The (a) solution is very difficult to implement and supposes that your problem domain makes it possible to completely segregate ALL the aggregates that are modified by the mobile client, which means that your problem domain has no cooperative component. Event if it is the case, I know of no easy mechanism to enforce this, unless you control the device hardware, which does not completely eliminate the risk of having two devices modify the same aggregate separately. It should also be noted that one of the main reasons to use CQRS is that it makes complex interactions between contexts easier (through saga, for example). If your problem domain has no cooperative component, CQRS may not be the right tool in the first place.

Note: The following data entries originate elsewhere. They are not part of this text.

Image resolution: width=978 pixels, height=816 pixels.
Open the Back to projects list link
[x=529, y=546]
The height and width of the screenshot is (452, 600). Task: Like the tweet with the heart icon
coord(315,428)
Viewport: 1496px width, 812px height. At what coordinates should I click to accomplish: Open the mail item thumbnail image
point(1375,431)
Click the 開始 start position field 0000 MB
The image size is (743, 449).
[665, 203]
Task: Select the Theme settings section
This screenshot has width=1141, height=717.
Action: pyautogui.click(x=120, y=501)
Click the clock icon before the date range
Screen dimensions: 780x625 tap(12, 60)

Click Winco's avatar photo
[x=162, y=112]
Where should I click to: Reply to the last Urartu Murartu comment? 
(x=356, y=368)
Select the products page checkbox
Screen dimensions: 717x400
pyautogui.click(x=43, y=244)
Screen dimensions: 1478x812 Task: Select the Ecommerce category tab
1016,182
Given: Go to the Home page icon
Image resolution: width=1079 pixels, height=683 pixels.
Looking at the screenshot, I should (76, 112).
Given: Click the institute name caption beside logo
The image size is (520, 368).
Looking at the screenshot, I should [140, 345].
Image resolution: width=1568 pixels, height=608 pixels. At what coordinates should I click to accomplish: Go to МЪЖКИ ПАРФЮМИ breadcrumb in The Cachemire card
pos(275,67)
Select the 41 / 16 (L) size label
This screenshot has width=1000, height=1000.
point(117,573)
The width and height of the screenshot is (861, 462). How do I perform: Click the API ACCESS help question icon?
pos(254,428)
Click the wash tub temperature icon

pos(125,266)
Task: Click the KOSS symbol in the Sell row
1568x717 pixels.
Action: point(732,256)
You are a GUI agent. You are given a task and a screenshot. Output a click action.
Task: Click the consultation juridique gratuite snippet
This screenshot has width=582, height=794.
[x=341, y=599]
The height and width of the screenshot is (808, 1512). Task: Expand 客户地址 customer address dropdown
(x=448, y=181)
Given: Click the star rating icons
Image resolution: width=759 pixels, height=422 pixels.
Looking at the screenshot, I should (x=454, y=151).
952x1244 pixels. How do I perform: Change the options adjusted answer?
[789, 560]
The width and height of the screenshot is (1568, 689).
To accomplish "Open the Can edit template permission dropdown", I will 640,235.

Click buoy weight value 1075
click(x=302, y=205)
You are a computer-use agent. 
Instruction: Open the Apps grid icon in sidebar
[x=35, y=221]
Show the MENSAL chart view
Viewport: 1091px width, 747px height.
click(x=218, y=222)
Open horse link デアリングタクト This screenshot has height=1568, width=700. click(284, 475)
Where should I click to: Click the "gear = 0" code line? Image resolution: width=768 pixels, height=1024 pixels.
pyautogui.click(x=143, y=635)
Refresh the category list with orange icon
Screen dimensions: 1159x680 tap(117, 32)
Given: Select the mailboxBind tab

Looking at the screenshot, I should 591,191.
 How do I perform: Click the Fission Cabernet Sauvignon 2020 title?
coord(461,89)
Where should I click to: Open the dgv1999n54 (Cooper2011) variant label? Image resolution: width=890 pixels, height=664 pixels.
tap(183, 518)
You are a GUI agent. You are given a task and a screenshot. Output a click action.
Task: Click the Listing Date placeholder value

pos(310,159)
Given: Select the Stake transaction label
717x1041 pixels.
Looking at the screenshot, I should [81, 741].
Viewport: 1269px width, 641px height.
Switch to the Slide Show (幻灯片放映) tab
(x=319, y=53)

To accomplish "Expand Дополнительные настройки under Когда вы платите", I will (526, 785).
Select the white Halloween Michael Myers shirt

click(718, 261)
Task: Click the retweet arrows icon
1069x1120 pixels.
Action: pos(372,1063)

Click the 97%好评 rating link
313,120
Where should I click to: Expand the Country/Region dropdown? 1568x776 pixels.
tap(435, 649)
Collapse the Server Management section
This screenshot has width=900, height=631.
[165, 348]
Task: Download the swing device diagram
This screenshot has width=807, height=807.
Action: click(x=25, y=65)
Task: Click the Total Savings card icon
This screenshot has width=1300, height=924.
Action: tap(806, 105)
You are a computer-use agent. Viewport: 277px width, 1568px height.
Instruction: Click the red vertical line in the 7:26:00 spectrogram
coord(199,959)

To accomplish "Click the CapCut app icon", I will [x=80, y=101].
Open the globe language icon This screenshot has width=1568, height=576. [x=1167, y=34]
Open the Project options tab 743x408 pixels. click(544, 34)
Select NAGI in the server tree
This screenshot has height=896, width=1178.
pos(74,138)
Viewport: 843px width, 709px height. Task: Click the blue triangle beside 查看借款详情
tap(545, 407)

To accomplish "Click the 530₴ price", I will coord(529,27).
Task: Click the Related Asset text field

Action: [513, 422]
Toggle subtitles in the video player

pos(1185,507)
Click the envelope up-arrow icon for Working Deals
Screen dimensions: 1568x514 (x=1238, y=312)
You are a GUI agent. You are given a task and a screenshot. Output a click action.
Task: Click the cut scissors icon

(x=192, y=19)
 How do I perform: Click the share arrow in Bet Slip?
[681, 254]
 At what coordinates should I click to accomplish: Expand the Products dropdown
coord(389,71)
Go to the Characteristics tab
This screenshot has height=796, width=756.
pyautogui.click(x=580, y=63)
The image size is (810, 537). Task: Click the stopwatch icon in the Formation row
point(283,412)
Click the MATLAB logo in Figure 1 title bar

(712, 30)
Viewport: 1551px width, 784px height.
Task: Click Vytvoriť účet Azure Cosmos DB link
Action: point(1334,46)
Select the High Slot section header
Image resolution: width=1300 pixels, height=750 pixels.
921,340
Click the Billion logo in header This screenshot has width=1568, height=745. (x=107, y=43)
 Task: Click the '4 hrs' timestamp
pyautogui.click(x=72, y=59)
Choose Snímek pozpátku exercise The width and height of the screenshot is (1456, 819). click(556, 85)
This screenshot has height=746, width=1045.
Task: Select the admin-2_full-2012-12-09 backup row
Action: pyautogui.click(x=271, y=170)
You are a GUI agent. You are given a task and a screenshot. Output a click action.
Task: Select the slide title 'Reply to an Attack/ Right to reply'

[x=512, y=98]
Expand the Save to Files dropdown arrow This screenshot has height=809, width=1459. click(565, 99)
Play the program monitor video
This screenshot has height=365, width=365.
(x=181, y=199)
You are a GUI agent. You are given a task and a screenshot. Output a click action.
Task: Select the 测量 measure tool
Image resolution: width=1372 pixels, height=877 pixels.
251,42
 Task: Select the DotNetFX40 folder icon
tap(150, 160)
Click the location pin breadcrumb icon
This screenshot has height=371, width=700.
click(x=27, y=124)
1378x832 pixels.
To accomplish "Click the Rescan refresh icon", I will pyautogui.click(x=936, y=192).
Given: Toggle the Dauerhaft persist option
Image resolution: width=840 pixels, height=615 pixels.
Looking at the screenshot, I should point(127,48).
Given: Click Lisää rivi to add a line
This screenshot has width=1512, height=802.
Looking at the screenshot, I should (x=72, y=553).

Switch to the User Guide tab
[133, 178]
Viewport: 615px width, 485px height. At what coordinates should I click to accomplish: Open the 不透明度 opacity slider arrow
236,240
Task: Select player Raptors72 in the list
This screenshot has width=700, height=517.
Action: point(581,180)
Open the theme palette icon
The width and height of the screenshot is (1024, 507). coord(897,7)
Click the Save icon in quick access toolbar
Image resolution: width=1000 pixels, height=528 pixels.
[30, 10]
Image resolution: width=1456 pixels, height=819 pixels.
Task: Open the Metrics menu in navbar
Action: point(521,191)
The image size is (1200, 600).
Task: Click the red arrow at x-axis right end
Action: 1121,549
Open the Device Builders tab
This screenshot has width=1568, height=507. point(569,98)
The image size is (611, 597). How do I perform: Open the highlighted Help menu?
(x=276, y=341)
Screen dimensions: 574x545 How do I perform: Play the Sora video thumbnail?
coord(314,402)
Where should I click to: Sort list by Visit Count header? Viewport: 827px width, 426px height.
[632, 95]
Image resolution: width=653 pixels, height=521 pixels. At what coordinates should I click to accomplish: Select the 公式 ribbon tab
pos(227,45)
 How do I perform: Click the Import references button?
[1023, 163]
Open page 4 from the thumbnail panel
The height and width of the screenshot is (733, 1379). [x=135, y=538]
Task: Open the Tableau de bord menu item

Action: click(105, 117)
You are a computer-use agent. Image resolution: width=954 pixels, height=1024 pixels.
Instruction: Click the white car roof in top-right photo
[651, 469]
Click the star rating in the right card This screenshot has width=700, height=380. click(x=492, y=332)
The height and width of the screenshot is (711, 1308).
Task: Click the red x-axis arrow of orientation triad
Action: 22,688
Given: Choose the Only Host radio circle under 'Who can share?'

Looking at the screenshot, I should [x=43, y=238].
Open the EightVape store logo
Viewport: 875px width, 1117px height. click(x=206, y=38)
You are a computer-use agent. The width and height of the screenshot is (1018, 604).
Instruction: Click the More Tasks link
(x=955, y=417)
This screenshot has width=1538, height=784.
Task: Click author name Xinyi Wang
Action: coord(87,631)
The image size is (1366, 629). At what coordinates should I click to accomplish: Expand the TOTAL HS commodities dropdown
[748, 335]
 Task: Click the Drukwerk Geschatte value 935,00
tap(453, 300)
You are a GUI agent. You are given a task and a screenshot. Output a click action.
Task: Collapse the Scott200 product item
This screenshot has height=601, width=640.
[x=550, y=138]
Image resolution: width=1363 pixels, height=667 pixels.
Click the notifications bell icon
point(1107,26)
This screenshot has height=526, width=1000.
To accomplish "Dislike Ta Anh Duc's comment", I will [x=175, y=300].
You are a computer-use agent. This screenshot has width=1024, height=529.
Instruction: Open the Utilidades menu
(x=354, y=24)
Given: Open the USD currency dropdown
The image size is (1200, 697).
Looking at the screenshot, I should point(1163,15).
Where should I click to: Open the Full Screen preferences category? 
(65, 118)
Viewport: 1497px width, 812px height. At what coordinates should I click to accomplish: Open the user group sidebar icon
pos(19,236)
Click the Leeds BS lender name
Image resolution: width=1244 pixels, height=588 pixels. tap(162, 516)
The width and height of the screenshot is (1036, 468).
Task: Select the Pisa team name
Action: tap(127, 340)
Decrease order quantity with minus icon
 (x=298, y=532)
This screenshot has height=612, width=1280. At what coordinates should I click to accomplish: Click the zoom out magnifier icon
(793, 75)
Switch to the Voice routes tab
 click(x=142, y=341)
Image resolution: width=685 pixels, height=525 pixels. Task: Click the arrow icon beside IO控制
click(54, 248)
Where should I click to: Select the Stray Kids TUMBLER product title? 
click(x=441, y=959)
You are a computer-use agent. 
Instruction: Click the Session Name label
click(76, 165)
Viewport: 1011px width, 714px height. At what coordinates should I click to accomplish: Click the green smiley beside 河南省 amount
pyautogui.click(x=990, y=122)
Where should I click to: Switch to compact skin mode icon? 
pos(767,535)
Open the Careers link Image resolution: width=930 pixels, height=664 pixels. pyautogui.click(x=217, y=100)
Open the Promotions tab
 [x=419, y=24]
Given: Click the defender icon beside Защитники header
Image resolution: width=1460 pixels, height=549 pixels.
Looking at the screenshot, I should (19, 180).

The (b) solution is also very difficult to implement. It supposes you accept to do away with one of the core principles of DDD (and hence, CQRS), which is that the transactional boundary is the aggregate, and that the aggregate root is responsible for ensuring consistency within this boundary. It also violates one of the most interesting property of the event stream, which is to be append-only. It also supposes you write an integration layer and design your read model to be rewindable up to a given point in time, or that you accept to completely delete the read model when it is necessary. This is not impossible, but certainly not trivial at all. It also assumes that all the side effects of events are reversible. This is certain to cause multiple problems if you deal with hard to reverse side-effects, such as financial transactions or really anything that has to deal with external services.

The integrity of the data can be protected up to the level which is required by your requirements on the mobile device. You are ready to accept that someone may temper with the event stream and send you crap, or you are ready to write a verification layer to ensure that, in which case events will need to be “unapplied” on the mobile device.
Your server code and object model is forever backward compatible, considering old versions of the client will always be running and nothing can force an offline device to update its software version and stop producing new events until the update occurs (using pre-set mandatory time
You are willing to accept that old code can and will, forever, execute and create events without possibly respecting newly established contracts OR you are willing to accept that certain events may be rejected, in which case they will need to be reverted on the client. You will need to create handlers for every event that results in a modification of the read model on the client to revert the changes (i.e. compensating actions) made on the read side.
Other stuff that I have not thought about.

I could go on and on about all the necessary assumptions, trade-offs and headaches you will have to endure to solve your offline problem by merging event streams. Globally, it doesn’t seem like a sound approach.

Maybe a command queue that is purged once the client goes back online is more appropriate ?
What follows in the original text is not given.